De beste definitie voor geestelijken zou zijn: 'zij die bemiddelen tussen mensen en God'.
In de periode die we kennen als de Middeleeuwen (5e tot 15e eeuw), of Age of Faith, waren religieuzen van groot belang in de sociaal-culturele vorming van hun omgeving. De Kerk nam niet alleen deel aan politieke beslissingen, steunde keizers en hun oorlogen, maar nam ook intensief deel aan middeleeuws onderwijs. In feodale tijden had de kerk alle literaire kennis die in het Westen bestond. Alle boeken en manuscripten waren zijn eigendom. Alleen de leden konden lezen en schrijven, en naast elk klooster was er een school die door hen werd gebouwd en beheerd. Als gevolg daarvan is de kerk een krachtige vervreemdingsmachine geworden. Onthechting van wereldse zaken, materiële onthechting, seks alleen als voortplanting en de verovering van het paradijs waren enkele van de dogma's die door de kerk werden verspreid met het doel de bevolking te beheersen. Kerkleden zoals priesters, bisschoppen, aartsbisschoppen, kardinalen en de paus vormen wat wij de geestelijkheid noemen.

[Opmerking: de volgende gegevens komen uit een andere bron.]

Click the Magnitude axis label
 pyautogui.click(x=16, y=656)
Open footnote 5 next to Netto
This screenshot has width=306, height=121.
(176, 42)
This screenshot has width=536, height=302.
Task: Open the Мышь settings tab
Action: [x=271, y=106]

In dezelfde periode waren er meningsverschillen tussen kerkelijke leden. Door de betrokkenheid van de monarchie op religieus gebied werden veel regels niet gevolgd, zoals kuisheid en onthechting. Sommige ontevreden religieuzen besloten kloosters te stichten waar ze een groot deel van hun leven zouden doorbrengen met mediteren en bidden om dichter bij God te komen. Deze religieuzen vormden de reguliere geestelijkheid, zoals die bekend werd. In het klooster zouden ze ook geloften van kuisheid afleggen en boete doen. De reguliere geestelijkheid had deze naam omdat het is afgeleid van het woord “gereguleerd”, gecontroleerd. De religieuzen die met het bestuur samenwerkten, vormden samen met het volk de seculiere geestelijkheid, wat afkomstig is van het Latijnse "sæculum" dat "wereld" betekent.
In de loop van de tijd is de macht van de kerk verzwakt, maar ze blijft aanwezig in politieke en sociaal-culturele beslissingen over de hele wereld, vooral in het Westen.

De reguliere geestelijken waren toegewijd aan vergeestelijking; terwijl de seculiere geestelijken, aan de catechisatie van mensen.